Dept of Mechanical and Aerospace Engineering, University of California, San Diego Undergraduate Research Assistant: Yoichi Shiga
Project Summary
Intellectual Merit Simultaneous measurements of radiometric surface skin temperatures and atmospheric surface layer turbulence will give us new fundamental insights into the physics of exchange of heat between soil and atmosphere. A unique high-quality dataset from the Canopy Horizontal Array Turbulence Study(C-HATS) contains high frequency and spatially distributed velocity, and air and skin temperature measurements over and in a walnut orchard. This dataset will allow exploring 2d spatial correlations between heat flux and near surface temperature gradients as well as testing of heat flux formulations as a function of surface temperatures in numerical models. Novel wavelet analysis will be used to quantify the multiscale interactions between surface temperature, air temperature, and wind speed.

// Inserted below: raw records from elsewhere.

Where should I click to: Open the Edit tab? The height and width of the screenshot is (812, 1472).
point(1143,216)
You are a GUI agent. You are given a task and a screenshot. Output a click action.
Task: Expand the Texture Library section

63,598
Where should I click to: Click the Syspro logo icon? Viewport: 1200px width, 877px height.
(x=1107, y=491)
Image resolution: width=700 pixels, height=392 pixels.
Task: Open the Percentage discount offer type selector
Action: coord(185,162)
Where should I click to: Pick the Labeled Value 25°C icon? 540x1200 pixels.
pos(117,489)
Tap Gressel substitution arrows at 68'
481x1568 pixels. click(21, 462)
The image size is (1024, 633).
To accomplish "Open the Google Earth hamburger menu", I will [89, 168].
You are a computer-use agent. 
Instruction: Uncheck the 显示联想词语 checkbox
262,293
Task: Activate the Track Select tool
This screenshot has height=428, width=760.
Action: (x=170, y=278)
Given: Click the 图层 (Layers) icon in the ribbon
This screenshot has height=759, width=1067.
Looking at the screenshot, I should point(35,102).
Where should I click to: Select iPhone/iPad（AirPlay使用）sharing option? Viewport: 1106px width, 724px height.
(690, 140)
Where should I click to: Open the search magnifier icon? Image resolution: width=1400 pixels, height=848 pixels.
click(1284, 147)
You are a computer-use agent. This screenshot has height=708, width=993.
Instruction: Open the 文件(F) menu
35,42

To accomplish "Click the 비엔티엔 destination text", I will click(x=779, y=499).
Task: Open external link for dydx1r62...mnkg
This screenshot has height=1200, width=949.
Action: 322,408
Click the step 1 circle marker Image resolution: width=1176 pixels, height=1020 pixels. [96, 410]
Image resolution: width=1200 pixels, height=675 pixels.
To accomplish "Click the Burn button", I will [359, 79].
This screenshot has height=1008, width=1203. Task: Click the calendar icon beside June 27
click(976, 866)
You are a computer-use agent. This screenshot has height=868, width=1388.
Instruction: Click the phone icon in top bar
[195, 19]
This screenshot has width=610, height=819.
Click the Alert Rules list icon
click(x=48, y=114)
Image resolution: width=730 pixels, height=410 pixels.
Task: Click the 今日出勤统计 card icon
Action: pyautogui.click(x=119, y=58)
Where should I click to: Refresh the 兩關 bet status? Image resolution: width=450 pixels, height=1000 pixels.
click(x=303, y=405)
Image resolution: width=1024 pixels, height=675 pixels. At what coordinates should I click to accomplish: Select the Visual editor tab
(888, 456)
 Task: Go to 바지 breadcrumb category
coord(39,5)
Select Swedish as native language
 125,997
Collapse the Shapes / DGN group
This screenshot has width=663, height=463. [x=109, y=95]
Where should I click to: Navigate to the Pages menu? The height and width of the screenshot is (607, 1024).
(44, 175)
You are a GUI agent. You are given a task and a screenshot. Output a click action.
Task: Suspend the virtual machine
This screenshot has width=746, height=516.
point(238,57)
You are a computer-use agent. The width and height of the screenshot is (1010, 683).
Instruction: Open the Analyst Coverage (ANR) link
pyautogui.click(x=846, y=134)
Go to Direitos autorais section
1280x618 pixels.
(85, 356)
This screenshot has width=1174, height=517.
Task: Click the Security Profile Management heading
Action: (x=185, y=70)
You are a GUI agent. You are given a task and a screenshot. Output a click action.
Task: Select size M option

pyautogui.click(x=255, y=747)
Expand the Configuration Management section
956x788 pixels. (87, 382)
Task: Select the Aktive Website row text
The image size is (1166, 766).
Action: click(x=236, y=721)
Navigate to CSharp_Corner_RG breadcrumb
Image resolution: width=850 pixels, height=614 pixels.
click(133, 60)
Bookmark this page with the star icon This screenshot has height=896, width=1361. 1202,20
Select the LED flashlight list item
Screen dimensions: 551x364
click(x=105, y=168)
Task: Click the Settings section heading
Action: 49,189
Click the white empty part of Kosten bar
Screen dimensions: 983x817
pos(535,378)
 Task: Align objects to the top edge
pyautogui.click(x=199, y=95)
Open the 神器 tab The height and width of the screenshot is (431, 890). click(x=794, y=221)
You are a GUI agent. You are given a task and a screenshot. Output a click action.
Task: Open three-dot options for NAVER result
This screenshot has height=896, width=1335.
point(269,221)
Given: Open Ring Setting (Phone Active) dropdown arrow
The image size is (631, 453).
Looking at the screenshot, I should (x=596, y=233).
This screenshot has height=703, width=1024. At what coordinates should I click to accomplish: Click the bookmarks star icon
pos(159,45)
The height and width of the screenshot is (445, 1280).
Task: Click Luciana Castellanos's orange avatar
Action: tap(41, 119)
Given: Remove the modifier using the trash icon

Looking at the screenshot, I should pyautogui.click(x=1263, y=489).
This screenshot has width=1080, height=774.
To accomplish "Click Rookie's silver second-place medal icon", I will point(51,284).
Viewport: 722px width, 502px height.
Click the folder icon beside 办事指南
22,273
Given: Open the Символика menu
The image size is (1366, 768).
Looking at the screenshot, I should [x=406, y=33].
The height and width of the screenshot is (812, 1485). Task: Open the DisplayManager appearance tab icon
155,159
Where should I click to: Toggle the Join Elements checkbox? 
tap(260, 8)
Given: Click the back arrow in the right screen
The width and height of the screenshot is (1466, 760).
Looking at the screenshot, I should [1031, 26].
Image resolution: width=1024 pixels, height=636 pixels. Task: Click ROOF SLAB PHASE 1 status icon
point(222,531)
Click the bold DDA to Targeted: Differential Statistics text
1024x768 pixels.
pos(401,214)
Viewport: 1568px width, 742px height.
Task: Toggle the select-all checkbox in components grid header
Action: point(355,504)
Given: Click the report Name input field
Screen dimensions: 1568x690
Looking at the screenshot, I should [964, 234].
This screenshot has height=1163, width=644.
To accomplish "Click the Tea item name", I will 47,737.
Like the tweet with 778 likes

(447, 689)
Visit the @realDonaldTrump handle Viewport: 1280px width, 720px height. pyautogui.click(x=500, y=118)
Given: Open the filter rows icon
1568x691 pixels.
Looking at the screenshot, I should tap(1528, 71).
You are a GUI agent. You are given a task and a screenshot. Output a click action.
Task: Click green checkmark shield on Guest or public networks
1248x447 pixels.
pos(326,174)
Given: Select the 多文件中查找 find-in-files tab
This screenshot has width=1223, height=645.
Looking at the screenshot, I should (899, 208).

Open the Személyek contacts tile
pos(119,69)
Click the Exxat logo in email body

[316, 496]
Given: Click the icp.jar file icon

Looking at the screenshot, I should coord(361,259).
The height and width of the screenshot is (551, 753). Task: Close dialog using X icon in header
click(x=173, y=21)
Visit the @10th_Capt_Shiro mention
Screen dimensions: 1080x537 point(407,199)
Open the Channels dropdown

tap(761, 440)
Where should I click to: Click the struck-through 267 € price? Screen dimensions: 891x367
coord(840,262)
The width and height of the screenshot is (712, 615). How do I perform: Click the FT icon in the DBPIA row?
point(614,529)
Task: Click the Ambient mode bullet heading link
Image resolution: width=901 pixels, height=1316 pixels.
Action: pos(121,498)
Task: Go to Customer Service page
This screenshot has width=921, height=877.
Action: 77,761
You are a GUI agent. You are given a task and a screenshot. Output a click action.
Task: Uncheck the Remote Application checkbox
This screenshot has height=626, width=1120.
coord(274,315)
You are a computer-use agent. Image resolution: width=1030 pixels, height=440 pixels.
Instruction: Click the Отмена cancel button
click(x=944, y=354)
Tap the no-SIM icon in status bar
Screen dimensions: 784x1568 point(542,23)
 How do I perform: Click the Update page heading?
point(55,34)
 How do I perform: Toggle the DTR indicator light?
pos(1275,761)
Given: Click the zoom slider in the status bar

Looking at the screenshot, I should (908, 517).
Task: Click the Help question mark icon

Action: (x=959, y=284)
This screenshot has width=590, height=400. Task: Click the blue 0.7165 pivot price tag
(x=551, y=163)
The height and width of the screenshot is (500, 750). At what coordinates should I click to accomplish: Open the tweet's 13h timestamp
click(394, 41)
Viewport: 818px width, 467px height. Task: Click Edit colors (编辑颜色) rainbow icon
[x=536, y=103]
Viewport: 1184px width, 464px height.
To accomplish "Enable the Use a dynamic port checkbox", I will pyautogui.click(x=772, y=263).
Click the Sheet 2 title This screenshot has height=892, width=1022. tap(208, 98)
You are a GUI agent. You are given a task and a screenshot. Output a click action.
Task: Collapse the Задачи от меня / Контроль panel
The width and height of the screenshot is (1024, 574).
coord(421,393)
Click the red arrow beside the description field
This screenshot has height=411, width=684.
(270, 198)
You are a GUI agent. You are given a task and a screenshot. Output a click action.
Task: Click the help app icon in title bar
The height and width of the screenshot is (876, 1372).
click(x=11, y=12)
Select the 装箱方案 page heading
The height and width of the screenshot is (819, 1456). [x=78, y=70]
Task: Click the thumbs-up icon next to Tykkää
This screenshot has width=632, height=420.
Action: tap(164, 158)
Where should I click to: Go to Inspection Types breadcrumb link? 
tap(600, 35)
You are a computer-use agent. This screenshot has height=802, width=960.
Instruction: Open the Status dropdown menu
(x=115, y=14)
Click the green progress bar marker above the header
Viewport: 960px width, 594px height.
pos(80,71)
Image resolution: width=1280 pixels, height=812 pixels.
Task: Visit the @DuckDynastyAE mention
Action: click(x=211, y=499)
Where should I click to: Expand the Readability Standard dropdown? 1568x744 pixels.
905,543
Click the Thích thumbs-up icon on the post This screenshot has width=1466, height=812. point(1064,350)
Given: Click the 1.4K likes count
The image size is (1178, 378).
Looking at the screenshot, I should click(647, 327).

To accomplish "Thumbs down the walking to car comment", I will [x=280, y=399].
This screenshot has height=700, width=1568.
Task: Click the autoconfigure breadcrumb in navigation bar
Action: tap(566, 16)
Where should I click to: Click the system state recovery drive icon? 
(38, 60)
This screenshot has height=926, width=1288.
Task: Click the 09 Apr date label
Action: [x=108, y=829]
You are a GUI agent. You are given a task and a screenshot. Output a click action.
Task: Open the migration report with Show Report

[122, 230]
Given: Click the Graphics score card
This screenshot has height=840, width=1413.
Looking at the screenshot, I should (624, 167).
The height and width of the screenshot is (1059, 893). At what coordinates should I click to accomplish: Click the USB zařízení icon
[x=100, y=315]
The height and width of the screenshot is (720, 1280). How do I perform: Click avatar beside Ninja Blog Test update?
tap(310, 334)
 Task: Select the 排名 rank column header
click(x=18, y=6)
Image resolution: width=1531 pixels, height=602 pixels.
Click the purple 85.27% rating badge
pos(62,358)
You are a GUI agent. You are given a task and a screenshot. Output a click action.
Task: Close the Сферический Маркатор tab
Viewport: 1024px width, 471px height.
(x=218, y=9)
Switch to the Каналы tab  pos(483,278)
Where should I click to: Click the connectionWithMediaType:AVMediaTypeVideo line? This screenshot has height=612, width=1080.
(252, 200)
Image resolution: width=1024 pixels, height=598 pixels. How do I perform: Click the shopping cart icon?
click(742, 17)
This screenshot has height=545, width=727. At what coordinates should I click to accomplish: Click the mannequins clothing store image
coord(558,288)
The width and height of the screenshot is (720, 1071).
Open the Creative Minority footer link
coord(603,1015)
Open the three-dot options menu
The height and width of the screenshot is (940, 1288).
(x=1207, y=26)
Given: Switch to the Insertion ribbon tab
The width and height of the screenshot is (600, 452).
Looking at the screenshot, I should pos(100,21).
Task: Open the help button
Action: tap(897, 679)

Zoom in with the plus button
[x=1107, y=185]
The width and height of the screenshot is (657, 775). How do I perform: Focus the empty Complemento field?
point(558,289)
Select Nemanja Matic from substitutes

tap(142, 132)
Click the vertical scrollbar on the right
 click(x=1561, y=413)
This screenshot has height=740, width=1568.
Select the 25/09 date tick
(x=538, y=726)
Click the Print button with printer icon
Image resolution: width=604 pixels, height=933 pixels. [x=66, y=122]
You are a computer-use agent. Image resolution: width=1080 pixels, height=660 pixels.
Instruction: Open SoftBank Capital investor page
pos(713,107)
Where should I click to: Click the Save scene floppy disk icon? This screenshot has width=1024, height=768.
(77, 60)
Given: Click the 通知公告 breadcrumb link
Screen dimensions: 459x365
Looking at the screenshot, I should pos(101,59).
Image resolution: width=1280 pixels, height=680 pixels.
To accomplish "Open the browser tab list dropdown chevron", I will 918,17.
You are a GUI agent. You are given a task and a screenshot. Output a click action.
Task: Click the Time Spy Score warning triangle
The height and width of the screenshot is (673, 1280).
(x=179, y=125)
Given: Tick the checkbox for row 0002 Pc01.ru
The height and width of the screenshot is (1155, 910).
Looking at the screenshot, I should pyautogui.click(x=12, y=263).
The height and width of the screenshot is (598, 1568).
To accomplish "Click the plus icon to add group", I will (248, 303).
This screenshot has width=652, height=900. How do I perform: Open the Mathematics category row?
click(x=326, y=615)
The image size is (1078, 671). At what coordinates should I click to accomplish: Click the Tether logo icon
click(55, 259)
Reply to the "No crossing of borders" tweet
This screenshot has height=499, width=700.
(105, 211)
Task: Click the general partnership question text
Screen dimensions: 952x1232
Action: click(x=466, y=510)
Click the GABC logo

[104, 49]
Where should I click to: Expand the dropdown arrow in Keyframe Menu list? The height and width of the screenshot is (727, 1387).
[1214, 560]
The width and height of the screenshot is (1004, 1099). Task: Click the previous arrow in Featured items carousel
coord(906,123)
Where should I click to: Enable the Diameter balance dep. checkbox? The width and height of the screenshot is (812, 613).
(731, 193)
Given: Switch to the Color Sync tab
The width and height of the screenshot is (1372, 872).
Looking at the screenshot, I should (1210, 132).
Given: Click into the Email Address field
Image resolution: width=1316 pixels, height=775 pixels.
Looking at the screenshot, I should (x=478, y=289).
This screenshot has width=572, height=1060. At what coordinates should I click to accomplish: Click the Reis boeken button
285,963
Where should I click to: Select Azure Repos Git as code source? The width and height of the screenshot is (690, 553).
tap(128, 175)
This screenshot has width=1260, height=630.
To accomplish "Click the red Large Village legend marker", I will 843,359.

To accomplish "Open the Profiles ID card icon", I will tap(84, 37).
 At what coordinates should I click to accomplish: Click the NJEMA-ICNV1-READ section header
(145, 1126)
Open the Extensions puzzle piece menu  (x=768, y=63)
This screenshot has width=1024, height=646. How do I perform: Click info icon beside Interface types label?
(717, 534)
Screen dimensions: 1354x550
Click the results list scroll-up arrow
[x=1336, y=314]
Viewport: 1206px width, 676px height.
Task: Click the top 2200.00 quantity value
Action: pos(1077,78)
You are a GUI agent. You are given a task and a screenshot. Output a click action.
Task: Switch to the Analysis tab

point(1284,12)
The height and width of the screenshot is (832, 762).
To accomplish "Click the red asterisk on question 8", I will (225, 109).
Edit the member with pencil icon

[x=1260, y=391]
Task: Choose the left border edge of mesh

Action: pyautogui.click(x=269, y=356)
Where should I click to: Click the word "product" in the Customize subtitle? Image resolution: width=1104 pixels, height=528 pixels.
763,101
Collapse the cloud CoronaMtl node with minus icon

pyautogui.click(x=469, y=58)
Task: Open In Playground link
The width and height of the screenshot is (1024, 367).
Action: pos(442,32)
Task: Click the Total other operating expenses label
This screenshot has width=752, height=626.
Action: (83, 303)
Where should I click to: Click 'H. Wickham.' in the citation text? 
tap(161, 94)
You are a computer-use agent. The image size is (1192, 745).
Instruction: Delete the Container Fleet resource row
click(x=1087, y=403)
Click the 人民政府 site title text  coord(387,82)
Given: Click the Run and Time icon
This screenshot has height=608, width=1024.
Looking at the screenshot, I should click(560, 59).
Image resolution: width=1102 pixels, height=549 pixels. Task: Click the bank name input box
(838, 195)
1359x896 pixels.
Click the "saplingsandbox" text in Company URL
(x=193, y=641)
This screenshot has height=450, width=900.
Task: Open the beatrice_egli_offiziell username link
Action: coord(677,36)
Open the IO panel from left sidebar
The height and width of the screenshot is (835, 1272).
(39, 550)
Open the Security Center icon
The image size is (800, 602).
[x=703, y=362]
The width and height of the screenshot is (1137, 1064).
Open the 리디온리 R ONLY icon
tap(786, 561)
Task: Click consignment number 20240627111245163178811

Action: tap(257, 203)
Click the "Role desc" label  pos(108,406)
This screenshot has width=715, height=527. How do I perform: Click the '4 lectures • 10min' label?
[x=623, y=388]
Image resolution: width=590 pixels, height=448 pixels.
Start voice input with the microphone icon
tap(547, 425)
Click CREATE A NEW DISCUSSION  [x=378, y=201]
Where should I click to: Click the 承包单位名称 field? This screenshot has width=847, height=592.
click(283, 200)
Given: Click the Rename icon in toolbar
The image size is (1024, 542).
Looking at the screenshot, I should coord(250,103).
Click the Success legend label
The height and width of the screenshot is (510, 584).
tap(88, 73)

Broader Impact The proposed work will improve both physical understanding and modeling of latent and sensible heat fluxes from remotely sensed observations. The results will have strong applications in fields as diverse as remote sensing of the energy balance and evapotranspiration, landmine detection, and dust devil formation. Installation and data analysis will be conducted by 3rd year UCSD Mechanical Engineering undergraduate student Yoichi Shiga. The funding will allow him to focus on a research topic for a year and gain valuable experiences by presenting his results at the Spring AGU meeting 2008. This will support NSF?s mission to promote undergraduate research experiences leading to an increase of US students who pursue Ph.D.s in STEM.